It has been slow at work, for lack of a better word. We are all caught up and have no big projects until next week. We are trying to get a head, but it is hard to be motivated. I’m so use to the go-go feel.
I’ve officially stepped down and turned over my keys to the new manager Saturday……boy does it feel weird not to be able to have access to everything when needed. I’m kind a in limbo. The reason why I stepped down was to get more time at home to get things done with my online projects. If it wasn’t for that, I would stay in my position until I quit. Even though I’m no longer a “manager” I still have some of the “powers” so I can help out and my boss still confers with me. =) So that helps to stay useful. I’ve always been a hands on manager, working a long side my associates, but I’m also so use to delegating a lot and working on “manager” things. So it is a weird kind of limbo I’m existing in.

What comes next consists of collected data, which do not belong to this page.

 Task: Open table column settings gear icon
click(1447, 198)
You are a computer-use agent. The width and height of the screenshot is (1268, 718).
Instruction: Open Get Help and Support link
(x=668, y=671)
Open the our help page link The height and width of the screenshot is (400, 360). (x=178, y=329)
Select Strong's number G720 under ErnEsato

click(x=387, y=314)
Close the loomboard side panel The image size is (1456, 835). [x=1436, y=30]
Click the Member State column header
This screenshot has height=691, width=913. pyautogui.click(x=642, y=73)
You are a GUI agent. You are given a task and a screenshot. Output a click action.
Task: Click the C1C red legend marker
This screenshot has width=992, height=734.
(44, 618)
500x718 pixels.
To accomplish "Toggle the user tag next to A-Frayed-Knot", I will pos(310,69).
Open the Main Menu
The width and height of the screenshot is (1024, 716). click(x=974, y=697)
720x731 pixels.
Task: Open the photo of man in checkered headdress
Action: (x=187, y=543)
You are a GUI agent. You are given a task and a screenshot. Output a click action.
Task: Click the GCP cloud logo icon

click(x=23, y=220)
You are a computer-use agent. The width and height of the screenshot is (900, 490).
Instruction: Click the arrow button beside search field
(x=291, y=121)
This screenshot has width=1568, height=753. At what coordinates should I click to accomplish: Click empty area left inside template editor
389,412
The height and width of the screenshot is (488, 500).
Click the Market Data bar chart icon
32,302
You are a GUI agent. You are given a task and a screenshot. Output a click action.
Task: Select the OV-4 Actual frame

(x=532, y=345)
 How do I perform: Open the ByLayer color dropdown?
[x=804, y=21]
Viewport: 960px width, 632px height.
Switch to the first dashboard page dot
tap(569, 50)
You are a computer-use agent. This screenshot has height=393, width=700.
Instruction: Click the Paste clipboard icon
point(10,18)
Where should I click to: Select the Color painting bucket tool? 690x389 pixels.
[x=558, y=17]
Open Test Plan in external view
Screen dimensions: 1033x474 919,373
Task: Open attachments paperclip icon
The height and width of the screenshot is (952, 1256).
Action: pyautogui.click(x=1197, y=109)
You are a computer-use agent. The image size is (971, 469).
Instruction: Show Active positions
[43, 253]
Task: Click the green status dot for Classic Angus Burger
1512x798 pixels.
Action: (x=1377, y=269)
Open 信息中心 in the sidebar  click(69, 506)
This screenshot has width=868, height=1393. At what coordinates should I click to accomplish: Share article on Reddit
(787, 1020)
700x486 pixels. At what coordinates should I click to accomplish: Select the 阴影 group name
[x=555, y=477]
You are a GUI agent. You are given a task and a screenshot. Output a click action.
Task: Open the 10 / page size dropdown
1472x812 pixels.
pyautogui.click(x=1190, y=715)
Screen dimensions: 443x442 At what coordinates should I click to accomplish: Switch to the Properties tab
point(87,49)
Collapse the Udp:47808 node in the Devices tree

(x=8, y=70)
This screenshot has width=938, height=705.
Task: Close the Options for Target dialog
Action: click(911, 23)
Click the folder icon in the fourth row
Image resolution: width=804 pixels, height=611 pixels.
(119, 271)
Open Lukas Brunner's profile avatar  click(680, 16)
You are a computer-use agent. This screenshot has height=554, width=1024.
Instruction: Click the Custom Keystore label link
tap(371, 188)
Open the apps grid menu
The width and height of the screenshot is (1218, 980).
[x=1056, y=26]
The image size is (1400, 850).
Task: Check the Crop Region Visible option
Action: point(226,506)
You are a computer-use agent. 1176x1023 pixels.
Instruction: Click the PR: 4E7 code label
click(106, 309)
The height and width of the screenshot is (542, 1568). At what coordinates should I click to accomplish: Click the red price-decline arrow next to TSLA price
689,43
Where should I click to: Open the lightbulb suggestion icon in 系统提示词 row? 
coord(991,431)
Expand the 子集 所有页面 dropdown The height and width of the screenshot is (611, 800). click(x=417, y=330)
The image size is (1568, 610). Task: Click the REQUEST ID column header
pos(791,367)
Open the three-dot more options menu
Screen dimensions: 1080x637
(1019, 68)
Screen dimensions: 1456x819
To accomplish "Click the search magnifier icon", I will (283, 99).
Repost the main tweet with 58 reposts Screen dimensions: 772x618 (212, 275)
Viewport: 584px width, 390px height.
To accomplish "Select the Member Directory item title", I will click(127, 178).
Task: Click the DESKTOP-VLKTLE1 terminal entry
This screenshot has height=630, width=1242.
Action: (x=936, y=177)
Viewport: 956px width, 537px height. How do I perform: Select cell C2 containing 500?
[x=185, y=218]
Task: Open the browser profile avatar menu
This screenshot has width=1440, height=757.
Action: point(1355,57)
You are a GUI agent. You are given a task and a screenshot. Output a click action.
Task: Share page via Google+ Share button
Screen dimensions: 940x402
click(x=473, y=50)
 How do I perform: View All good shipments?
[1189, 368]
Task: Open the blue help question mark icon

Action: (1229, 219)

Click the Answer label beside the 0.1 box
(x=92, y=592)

I talked to the surgery center today….no jewelry of any kind, make up, loose clothing, and no food, water, mints, meds…not a thing after midnight. Which sucks in the fact that I’m one that really needs her breakfast in the morning. =( On a positive note, I was able to keep my nails and still use my dark eye popping colors….so I got a fill and a pedicure….I went with turquoise and pink. I was in a greenish type of mood. =) I keep missing with my fingers……so use to having my rings.
I’m so not looking forward to them poking me tomorrow looking for a vein. Then there is the drugs that they use to knock me out…..oh well, if my feet are hell lot better off…..
I have a ton of work I need to attack. See you on the other side.